Nothing could have been farther from the truth in my house.
My Dad, being the man he was, made those evening hours magical. You just never knew what shenanigan he might get up to, or who the target might be. Most evenings it was me, being the oldest son, and more able to digest his brand of humor. Sometimes it was my little brother. And just every once in a great while, it was Mom herself. Although scamming Mom was dangerous territory indeed. Thus the rarity.
As I said before, my Dad was not some out of touch, old-fashioned fuddy-duddy. He was, more or less, pretty hip. And watched contemporary news and entertainment events pretty closely. Although he didn’t like our music when we hit our teenage years in the 70’s and 80’s, he could certainly identify the artists.
His being as politically and socially savvy as he was really worked against us. It was easy to underestimate him, or buy into the 60’s garbage credo that young people shouldn’t trust anyone over 30.
As a teenager, I worked odd jobs in fast food restaurants, and got used to being perpetually broke. When a big name rock star would come to town, I could usually, but not always, afford a ticket or two. Dad had taught us to be industrious, and to save, and when they would come to town, we almost always had the money to buy tickets to their concerts, but often the concerts were sold out in a few hours, and tickets became difficult if not impossible to come by.
Dad was shrewd, and man did he know how to pick his moments.
He’d wait carefully, usually when supper was winding down. Mom was up clearing dishes, and we were relaxed, and at our most vulnerable. That’s when he’d strike. Like a cobra.
“You know,” he’d start. “Some fool at work came around today at lunch with some tickets to some concert he was trying to give away.” And then he’d shake is head, in that wise Dad way he had. “Said they were front row seats, and he was just giving them away. Said he won ‘em in some contest or something. Said he’d never use ‘em.” Then followed a long, pregnant pause as he waited for his fish to look over the bait.
I was too green back then not to bite. “Who for?” I’d ask, wide-eyed and unaware.
“Uhm,” he’d say, seemingly searching his memory hard, “Some country music guy. Sammy Haggard? Something like that I think.” Just far enough off the mark to lend him credibility.
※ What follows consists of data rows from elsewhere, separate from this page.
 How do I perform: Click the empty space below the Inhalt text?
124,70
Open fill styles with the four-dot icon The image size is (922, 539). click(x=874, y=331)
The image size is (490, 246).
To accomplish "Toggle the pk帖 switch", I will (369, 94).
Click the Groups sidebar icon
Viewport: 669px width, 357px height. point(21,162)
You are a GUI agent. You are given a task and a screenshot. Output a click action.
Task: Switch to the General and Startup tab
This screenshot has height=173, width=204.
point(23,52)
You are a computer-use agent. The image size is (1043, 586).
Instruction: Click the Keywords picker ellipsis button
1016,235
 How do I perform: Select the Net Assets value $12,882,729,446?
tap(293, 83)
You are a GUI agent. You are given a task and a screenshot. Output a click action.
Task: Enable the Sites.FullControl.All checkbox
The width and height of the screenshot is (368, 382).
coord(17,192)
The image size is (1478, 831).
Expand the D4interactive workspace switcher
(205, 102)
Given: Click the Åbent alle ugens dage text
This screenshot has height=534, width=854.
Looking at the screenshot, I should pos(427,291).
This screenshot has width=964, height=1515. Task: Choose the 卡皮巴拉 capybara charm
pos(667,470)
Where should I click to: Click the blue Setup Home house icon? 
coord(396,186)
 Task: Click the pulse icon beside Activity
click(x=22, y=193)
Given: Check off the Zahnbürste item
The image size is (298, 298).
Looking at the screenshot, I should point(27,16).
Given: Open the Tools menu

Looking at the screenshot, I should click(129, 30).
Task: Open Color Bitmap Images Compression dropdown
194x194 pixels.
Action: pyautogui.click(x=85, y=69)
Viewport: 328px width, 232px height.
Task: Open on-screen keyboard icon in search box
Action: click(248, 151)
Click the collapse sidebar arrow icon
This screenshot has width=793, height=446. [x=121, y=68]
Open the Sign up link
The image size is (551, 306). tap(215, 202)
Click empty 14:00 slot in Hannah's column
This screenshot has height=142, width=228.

“SAMMY HAGAR?” I’d practically scream. He just happened to be the hottest concert of that summer. And one of my favorite rock artists, even to this day. And he had sold out in record time in my area. Tickets were being scalped in the over $50 dollar range, even for the nosebleed seats. In 1977 “kid” dollars – that was outrageously expensive.
“Yeah,” he’d say, “that’s the group.” He knew that didn’t sound right. It wasn’t supposed to. It was supposed to sound just like an older guy getting it wrong.
I was practically hemorrhaging. He had held free front row seats to the hottest concert ticket of the summer in his hand, and had just let them slip by! As the veins in my temples began popping, I’d look across the table to see that telltale smirk spreading across his face, and realize I’d been had.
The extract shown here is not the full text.